For a large number of users glare from glossy screens and improperly adjusted screen brightness are significant factors contributing to eyestrain. However, they are not the only or even the primary causes for everyone.
My previous negative experience with Nxtpaper 3 wasn't due to a lack of fiddling with brightness or color settings. It stemmed from hardware-level mechanisms that cause severe discomfort for a significant portion of the population. There are factors beyond what is easily seen, like reflections.

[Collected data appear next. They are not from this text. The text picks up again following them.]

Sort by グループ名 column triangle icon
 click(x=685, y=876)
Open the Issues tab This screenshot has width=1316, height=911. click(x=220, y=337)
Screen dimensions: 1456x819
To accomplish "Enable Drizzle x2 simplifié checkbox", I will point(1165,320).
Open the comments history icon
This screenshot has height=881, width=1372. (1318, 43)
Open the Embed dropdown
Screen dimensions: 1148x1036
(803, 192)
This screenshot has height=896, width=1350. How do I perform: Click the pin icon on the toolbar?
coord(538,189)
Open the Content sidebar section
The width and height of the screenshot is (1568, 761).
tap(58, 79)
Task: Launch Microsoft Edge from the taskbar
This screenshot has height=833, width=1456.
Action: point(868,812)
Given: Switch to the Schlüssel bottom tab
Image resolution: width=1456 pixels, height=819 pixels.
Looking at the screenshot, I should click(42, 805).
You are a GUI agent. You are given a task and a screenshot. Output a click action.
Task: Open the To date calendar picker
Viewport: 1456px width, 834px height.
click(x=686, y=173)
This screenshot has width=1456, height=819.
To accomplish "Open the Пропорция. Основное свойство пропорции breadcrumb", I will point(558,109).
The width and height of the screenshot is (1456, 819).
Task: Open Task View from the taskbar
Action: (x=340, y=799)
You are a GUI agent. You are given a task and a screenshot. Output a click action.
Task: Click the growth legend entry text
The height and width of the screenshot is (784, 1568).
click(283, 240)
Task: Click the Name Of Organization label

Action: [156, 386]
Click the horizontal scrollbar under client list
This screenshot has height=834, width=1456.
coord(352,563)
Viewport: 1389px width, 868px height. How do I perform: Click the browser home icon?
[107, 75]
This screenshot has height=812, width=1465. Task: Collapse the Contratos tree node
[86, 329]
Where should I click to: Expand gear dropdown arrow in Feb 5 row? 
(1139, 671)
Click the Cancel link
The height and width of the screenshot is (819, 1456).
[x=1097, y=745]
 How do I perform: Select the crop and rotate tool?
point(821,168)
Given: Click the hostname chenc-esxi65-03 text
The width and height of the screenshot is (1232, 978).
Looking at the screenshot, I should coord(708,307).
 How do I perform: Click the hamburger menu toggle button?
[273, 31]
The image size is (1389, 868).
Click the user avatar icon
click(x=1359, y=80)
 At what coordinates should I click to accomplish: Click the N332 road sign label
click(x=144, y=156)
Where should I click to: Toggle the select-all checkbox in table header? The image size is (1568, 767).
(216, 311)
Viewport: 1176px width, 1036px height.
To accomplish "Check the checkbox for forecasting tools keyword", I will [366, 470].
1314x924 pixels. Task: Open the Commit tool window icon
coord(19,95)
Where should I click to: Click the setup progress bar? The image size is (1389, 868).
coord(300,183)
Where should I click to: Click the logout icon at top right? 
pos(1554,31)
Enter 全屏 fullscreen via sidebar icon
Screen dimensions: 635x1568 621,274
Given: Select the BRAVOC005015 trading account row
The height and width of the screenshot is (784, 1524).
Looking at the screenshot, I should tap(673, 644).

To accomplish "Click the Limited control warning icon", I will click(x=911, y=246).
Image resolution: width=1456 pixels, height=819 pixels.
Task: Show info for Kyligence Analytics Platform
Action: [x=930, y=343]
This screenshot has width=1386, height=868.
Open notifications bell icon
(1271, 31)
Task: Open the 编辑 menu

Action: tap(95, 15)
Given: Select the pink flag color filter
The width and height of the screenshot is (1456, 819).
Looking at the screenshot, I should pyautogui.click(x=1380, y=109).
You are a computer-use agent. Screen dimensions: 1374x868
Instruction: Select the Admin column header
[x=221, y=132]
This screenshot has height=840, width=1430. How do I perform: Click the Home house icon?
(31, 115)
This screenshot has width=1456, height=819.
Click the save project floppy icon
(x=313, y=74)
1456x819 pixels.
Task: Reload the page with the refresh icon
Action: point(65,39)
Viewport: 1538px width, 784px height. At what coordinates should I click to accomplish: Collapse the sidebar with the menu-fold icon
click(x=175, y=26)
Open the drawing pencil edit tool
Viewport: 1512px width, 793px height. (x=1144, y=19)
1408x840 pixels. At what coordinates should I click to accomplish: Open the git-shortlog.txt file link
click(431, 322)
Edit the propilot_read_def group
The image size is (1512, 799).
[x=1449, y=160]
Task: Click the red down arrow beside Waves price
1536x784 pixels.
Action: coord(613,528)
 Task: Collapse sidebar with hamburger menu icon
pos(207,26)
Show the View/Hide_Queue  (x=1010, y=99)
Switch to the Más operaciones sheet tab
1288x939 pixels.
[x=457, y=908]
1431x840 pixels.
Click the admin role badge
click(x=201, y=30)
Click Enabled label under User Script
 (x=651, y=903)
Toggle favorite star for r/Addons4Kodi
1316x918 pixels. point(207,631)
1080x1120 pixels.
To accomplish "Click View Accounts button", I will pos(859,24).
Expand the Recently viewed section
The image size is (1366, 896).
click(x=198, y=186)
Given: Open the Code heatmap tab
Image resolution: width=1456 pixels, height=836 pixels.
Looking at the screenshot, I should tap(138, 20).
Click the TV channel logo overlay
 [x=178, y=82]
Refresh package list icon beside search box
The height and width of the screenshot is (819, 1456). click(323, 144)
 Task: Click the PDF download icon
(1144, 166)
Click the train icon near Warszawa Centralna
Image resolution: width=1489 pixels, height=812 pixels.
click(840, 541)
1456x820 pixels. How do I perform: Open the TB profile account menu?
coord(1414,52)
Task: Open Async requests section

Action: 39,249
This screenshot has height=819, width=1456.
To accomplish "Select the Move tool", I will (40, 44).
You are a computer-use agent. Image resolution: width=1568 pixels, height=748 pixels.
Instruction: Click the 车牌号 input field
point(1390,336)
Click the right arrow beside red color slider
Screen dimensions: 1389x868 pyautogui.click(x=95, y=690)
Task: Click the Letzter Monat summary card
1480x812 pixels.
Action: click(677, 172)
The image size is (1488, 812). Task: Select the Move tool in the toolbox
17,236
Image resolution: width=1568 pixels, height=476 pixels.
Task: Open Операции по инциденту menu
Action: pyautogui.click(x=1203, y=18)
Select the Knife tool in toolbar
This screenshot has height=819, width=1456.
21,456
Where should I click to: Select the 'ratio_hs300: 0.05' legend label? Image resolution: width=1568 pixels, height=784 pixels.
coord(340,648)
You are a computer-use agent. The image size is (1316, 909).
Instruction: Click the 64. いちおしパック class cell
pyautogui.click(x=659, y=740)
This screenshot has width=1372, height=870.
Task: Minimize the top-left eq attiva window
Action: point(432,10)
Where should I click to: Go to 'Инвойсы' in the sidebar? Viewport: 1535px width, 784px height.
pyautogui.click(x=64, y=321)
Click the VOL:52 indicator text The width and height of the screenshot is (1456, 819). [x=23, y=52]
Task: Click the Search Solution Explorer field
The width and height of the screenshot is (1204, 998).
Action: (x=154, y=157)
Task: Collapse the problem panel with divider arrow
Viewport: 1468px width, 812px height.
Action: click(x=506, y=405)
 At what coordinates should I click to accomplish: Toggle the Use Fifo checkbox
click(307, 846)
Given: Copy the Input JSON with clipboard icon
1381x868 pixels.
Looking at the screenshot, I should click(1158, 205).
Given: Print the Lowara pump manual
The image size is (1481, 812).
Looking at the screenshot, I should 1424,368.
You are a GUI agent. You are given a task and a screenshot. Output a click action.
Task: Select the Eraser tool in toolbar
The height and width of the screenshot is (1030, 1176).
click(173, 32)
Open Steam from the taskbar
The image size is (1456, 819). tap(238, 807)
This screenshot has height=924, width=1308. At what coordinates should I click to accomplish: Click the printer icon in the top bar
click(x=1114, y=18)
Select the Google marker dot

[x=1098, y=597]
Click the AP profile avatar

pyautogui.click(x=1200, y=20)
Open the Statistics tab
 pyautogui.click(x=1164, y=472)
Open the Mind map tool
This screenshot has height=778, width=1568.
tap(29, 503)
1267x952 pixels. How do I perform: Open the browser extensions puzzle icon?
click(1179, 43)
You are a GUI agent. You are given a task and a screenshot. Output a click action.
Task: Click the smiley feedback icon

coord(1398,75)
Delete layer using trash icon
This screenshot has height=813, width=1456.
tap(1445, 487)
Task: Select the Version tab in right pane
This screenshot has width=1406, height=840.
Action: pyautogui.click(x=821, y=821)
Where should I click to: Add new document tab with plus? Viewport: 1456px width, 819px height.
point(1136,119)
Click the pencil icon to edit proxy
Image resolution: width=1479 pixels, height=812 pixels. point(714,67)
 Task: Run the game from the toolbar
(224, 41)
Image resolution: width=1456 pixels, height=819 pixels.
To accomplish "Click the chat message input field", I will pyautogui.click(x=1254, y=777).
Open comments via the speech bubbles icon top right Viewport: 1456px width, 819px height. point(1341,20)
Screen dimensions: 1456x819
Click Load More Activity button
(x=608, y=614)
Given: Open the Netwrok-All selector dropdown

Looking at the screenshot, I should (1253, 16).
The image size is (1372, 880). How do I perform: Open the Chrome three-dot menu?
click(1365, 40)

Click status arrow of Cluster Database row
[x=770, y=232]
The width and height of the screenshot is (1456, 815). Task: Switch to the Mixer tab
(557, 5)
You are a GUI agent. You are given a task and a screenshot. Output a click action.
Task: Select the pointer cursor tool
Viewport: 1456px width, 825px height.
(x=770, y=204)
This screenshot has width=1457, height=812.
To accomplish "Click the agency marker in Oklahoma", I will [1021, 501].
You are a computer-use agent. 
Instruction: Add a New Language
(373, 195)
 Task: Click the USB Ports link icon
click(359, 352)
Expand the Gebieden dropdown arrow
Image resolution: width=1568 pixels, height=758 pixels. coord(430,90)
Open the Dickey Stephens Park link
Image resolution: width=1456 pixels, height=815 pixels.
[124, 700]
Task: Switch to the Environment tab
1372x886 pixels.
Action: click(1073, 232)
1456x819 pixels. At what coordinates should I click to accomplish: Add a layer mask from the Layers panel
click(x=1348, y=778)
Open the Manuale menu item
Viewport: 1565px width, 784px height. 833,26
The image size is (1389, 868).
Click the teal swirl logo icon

"Light is light. At the same brightness it doesn't matter if a backlight, frontlight or ambient". The human visual system evolved over millennia to process light reflected off objects. Emissive displays, like LCD and OLED, are direct light sources that project photons straight into the retina.
In a 2023 Harvard study researchers found that direct backlit LCDs cause retinal cells to produce "reactive oxidative species" (ROS), a key factor in photo-oxidative damage. The study concluded that one could use an E-Ink display with a frontlight for three times longer before reaching the same level of cellular stress.
https://sid.onlinelibrary.wiley.com/...1002/jsid.1191
In contrast, a reflective mono eink display with its frontlight turned off is optically analogous to paper. It emits no light of its own. Even when its frontlight is on, the light is diffused across the screen's surface before reflecting to the eye - a far less direct and aggressive pathway than a backlight. The Harvard study confirms that even front-lit eink is significantly less stressful on retinal cells than a backlit LCD.
Beyond the nature of the light source, its stability is important. PWM rapidly cycles the backlight between 100% ON and 100% OFF. The ratio of on-time to off-time creates the perception of reduced brightness. While most people cannot consciously perceive flicker above around 90Hz, our neurological system can detect it at far higher frequencies, leading to headaches, migraines, and fatigue.
Even more problematic for some is Temporal Dithering (aka FRC). Using FRC panels rapidly flash adjacent pixels between shades of colours, tricking the brain into perceiving a desired colour otherwise beyond the capability of the panel. This constant, high-frequency pixel-level flashing is a known cause of severe neurological symptoms in many users.
Flicker sensitivity is an extremely common condition estimated to affect the majority of computer users. While the causes are multi-factor, sensitivity to the high-frequency flicker from PWM and FRC is a major contributor. Many who report headaches and fatigue from screens are likely reacting to this flicker without knowing its source.
Sensitivity is not a binary switch, it’s a spectrum. One person may be entirely unaffected by PWM on a device, while for another it is debilitating. Even for those who do not feel immediate symptoms, research shows that the brain subconsciously detects flicker up to 200Hz, which can still cause fatigue and reduce cognitive performance over time.